Task objective - Could you say how many lines in the records include "refresh"? Please give the number by itself.
Working data below:
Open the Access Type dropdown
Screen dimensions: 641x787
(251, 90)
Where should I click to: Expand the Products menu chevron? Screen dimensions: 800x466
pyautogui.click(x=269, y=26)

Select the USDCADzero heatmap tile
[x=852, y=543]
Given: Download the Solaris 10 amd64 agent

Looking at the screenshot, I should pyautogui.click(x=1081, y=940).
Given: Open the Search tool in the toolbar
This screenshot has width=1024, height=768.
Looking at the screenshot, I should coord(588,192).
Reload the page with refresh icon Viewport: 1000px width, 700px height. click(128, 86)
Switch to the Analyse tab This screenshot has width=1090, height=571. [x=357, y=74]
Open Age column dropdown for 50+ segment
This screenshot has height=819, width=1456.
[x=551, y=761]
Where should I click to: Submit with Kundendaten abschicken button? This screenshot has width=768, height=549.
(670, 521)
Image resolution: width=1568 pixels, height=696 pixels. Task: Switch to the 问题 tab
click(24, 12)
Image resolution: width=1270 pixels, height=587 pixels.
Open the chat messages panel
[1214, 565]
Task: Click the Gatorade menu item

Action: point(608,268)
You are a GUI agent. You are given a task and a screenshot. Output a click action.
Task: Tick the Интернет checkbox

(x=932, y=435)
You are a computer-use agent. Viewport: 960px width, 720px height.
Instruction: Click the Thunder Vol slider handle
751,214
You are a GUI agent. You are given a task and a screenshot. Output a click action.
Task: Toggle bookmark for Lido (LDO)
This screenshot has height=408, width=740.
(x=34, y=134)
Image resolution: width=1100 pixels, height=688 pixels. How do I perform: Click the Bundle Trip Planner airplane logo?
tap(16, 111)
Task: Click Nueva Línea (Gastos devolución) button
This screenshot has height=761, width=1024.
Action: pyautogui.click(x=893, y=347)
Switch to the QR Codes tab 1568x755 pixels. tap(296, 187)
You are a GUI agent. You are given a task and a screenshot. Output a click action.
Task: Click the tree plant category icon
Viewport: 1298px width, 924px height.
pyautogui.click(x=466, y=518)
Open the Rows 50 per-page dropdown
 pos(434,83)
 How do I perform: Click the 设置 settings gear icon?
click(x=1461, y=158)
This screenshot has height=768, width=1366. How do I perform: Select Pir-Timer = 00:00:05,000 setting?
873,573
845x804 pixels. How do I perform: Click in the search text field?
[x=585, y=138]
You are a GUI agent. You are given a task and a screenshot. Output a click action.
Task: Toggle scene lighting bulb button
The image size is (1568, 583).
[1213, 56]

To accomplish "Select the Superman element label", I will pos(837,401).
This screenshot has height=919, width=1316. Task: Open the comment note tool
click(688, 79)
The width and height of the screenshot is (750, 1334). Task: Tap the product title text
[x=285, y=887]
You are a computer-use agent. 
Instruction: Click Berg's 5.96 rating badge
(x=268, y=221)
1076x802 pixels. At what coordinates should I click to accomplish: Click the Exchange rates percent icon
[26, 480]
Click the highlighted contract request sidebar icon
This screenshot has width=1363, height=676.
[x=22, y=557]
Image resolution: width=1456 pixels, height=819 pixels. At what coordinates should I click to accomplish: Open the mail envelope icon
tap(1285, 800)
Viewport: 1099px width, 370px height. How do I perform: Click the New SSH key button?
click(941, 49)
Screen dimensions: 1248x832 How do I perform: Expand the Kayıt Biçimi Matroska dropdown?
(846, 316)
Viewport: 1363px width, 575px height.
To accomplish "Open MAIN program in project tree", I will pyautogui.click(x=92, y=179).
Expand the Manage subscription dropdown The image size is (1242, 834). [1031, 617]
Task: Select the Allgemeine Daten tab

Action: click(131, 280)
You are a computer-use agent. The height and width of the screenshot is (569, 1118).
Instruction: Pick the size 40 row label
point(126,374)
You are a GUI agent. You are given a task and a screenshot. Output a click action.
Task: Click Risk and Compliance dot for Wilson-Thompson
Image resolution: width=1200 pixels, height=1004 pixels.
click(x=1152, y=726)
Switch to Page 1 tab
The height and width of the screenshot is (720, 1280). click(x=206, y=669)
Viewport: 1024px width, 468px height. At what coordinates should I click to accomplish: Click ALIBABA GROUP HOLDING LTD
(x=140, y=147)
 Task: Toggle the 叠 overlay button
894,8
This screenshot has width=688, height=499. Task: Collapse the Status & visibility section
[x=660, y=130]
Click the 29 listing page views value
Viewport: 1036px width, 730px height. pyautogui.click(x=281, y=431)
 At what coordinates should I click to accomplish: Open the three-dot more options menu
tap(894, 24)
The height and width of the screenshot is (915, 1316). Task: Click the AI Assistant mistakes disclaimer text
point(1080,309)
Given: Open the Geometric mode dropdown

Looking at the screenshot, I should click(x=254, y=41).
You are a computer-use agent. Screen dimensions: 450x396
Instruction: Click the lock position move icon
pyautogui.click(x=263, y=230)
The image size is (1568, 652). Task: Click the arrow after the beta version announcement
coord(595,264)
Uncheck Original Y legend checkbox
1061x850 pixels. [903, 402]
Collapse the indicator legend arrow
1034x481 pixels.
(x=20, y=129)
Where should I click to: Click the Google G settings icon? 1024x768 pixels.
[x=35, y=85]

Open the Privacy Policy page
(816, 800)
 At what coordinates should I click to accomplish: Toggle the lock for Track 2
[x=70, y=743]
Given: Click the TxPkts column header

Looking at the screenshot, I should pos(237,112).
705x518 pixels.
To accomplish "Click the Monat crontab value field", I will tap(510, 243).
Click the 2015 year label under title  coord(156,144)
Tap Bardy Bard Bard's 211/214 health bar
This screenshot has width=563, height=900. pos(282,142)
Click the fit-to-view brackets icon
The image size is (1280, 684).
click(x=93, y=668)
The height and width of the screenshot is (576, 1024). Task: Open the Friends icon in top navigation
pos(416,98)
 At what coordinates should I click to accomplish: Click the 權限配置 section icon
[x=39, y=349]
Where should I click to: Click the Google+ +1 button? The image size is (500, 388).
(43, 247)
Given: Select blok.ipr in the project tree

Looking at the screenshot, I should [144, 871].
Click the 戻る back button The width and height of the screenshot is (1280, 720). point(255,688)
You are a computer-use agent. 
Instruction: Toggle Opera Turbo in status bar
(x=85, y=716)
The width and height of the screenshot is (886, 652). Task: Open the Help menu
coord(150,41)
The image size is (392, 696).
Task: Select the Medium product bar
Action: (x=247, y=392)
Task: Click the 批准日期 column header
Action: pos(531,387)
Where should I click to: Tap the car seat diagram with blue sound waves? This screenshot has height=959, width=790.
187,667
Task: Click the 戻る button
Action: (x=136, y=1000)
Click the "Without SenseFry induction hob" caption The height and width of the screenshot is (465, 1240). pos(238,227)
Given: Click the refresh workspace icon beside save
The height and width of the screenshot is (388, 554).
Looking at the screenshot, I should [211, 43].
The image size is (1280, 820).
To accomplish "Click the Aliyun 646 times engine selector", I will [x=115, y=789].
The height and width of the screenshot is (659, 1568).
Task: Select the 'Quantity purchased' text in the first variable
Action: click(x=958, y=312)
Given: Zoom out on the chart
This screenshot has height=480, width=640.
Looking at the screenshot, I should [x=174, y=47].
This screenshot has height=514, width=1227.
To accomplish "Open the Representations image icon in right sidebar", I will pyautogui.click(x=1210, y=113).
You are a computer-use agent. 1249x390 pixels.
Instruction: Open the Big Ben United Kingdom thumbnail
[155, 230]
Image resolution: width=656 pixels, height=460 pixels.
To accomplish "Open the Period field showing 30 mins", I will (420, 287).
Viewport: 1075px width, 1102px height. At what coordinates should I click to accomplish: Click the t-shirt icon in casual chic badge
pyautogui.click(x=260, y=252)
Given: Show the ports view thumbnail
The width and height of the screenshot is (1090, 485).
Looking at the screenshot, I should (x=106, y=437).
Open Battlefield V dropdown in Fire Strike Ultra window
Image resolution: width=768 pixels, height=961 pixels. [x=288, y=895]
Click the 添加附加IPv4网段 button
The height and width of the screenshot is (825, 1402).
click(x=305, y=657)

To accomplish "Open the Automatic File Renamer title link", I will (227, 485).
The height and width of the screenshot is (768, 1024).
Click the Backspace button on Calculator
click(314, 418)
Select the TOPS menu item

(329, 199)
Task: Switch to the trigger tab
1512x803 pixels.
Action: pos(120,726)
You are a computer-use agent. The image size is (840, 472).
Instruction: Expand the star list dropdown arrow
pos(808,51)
End of Working data.
Written answer - 2